> Assigned task:
Your job with the data below is to output exactly the lines from the one holding "Click the eye" down to the one holding "Click the 'def", both included, and no others.

-- Data shown follows --

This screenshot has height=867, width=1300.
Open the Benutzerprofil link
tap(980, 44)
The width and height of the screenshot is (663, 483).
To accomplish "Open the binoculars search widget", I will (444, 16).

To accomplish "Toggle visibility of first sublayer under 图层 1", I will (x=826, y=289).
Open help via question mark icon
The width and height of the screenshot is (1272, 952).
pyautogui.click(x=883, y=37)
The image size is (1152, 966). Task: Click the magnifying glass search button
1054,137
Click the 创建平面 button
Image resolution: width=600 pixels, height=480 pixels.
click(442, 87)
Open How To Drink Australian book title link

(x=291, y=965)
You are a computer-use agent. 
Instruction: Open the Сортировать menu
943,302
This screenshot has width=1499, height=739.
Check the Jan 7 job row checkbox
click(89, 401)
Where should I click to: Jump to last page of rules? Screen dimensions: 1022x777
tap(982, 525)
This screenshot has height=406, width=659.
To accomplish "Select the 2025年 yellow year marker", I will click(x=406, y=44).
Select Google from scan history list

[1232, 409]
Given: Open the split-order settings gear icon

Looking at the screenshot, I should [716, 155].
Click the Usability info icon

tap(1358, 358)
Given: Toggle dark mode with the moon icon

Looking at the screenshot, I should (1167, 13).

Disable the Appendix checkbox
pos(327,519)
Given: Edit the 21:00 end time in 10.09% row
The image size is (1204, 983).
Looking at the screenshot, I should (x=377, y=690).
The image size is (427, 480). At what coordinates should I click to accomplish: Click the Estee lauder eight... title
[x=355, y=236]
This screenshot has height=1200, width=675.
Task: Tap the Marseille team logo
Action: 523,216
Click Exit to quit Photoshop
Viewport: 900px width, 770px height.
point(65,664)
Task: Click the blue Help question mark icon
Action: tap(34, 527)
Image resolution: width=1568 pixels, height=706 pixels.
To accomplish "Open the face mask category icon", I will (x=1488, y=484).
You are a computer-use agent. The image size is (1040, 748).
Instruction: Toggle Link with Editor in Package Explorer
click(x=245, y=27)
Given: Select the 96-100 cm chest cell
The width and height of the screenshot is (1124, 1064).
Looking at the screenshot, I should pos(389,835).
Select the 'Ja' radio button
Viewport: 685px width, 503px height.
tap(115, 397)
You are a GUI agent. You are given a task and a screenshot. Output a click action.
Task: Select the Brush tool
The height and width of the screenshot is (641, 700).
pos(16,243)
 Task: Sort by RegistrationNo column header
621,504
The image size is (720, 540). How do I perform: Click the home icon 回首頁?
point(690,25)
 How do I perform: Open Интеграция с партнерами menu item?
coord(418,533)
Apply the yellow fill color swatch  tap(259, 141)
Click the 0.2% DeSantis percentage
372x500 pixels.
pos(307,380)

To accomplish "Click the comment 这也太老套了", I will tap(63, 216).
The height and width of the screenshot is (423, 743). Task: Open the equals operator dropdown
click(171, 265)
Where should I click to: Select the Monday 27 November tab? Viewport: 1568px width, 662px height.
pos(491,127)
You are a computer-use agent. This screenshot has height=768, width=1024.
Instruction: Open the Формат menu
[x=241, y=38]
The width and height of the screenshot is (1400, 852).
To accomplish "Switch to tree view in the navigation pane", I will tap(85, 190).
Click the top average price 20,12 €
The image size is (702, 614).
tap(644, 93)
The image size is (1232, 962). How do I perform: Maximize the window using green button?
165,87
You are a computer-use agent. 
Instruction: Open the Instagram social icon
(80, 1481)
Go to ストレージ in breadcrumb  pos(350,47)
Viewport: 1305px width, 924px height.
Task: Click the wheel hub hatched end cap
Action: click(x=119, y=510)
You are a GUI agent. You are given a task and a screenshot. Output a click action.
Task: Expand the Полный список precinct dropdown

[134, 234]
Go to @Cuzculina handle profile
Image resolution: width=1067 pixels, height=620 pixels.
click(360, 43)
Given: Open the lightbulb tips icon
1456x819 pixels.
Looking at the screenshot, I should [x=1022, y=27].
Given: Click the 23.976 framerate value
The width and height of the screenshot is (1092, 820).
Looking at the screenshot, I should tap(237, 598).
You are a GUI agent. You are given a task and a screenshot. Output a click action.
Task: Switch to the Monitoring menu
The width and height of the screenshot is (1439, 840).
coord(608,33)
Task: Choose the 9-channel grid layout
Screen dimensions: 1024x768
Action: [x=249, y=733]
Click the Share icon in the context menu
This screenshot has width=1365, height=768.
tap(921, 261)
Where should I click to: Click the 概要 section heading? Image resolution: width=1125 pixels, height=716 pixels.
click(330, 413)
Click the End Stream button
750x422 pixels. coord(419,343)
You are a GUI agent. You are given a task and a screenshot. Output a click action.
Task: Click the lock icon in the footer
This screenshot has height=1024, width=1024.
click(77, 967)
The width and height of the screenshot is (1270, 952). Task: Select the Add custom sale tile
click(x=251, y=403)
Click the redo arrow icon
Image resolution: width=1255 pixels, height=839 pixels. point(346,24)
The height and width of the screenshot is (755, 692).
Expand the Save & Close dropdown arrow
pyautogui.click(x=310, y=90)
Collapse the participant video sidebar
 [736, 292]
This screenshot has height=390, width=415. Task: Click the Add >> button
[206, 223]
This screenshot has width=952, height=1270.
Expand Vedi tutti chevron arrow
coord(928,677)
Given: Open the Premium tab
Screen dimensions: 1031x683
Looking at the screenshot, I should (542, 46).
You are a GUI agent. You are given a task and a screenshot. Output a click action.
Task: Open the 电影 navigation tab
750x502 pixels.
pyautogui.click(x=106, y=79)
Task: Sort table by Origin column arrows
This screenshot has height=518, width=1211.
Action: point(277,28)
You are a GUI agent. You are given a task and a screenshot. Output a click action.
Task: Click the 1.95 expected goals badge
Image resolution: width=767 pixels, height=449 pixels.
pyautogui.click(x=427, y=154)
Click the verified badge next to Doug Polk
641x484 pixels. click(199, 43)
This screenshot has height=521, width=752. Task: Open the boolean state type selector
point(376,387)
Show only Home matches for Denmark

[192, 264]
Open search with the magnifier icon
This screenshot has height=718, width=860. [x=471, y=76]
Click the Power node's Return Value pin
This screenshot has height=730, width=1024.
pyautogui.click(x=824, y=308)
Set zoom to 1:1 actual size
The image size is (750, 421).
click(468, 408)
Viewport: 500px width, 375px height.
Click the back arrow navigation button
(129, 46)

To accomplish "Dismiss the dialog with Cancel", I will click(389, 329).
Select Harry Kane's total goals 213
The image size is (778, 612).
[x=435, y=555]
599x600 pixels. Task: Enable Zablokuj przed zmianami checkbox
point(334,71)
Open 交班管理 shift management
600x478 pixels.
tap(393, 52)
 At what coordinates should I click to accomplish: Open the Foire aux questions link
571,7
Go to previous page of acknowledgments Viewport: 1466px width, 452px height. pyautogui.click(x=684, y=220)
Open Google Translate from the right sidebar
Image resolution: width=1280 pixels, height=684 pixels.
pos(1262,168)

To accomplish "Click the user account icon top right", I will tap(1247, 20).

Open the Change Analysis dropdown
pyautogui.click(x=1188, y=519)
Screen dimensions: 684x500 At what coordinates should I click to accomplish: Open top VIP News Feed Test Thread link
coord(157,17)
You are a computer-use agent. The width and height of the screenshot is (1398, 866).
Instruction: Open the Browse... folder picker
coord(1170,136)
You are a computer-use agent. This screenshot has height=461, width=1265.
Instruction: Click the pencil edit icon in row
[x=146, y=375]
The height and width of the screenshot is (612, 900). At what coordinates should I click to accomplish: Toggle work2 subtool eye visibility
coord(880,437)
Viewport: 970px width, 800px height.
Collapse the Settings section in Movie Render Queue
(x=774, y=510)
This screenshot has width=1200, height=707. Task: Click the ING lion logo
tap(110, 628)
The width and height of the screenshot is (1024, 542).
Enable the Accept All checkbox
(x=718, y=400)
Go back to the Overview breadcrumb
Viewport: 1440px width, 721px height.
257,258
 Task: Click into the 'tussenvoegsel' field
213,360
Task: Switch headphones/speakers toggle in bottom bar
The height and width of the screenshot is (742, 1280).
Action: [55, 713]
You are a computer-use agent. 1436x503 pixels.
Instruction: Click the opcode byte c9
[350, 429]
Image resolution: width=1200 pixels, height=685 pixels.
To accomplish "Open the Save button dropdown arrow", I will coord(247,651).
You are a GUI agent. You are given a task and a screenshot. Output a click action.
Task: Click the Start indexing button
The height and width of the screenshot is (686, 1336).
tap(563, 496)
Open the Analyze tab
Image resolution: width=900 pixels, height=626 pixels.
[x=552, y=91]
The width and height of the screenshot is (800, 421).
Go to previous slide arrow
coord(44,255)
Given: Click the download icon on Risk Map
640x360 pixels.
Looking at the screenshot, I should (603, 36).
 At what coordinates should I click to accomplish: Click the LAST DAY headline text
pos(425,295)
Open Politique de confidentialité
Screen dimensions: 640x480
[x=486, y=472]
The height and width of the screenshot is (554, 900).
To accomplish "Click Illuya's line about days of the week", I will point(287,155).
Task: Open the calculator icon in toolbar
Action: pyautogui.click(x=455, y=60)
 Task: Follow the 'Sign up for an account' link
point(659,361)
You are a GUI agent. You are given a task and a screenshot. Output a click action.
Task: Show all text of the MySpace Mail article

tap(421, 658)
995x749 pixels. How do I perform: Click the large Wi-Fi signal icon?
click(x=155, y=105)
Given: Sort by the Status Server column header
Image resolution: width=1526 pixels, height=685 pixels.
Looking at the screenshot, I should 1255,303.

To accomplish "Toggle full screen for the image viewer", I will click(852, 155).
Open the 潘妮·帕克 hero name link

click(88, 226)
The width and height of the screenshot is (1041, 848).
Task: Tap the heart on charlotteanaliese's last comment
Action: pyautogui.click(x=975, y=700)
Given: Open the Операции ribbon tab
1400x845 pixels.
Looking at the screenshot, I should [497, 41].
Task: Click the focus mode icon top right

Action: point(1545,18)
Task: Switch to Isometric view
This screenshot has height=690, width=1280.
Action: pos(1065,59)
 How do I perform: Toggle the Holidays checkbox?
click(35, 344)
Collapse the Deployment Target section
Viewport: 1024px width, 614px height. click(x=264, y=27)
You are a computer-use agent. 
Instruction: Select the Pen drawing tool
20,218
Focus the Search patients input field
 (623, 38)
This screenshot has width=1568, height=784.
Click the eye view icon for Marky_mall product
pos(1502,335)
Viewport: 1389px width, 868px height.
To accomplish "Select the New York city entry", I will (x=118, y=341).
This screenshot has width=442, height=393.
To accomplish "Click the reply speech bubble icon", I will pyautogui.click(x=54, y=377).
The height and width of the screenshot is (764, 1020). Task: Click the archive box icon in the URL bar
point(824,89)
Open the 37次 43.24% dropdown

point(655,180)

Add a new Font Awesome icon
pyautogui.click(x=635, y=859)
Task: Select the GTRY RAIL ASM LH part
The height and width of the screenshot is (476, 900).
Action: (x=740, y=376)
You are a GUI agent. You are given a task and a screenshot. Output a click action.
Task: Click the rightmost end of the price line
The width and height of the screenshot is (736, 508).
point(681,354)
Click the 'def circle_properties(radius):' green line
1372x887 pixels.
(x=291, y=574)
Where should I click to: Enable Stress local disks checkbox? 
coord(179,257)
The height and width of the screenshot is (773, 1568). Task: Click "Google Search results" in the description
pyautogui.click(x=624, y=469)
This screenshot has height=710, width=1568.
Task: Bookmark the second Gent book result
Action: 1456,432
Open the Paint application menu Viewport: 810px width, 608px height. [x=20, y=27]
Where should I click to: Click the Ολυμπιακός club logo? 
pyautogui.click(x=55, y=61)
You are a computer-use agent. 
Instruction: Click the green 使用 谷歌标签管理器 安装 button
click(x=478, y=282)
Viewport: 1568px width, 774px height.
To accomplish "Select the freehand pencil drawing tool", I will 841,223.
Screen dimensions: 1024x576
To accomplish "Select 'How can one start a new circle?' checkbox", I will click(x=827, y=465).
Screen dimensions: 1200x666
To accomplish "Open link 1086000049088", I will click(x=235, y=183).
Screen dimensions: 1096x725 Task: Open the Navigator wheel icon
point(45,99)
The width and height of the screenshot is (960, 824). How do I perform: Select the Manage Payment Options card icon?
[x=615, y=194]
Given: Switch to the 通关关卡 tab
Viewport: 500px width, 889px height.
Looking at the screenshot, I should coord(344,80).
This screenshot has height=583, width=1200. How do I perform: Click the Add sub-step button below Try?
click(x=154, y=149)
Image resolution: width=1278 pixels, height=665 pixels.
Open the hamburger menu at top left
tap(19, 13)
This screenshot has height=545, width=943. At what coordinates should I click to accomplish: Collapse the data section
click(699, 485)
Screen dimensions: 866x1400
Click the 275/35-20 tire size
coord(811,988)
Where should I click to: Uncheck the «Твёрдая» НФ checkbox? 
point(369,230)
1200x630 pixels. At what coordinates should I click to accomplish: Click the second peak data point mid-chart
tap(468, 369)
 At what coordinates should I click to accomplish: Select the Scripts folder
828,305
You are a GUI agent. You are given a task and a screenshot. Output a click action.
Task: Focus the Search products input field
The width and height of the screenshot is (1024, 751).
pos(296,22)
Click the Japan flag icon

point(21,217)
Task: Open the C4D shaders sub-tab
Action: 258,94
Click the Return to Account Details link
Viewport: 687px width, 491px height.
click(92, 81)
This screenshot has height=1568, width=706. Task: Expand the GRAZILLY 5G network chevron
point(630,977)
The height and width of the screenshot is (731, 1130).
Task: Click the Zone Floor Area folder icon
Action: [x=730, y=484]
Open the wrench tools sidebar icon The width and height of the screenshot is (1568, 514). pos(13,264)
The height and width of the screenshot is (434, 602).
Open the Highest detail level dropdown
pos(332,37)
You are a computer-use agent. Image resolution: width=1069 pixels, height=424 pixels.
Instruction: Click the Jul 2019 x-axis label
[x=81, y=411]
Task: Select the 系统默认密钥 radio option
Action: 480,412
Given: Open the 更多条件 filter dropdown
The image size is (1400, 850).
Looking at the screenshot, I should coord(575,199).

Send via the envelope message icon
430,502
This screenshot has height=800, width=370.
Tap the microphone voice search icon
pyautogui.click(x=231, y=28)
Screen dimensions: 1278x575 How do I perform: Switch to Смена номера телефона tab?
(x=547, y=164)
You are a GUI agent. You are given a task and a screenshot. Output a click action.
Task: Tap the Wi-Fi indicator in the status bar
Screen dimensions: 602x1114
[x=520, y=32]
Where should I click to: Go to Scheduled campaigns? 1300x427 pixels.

-- Data shown concluded --

> Response area:
Click the eye view icon for Marky_mall product
pos(1502,335)
Viewport: 1389px width, 868px height.
To accomplish "Select the New York city entry", I will (x=118, y=341).
This screenshot has width=442, height=393.
To accomplish "Click the reply speech bubble icon", I will pyautogui.click(x=54, y=377).
The height and width of the screenshot is (764, 1020). Task: Click the archive box icon in the URL bar
point(824,89)
Open the 37次 43.24% dropdown

point(655,180)

Add a new Font Awesome icon
pyautogui.click(x=635, y=859)
Task: Select the GTRY RAIL ASM LH part
The height and width of the screenshot is (476, 900).
Action: (x=740, y=376)
You are a GUI agent. You are given a task and a screenshot. Output a click action.
Task: Click the rightmost end of the price line
The width and height of the screenshot is (736, 508).
point(681,354)
Click the 'def circle_properties(radius):' green line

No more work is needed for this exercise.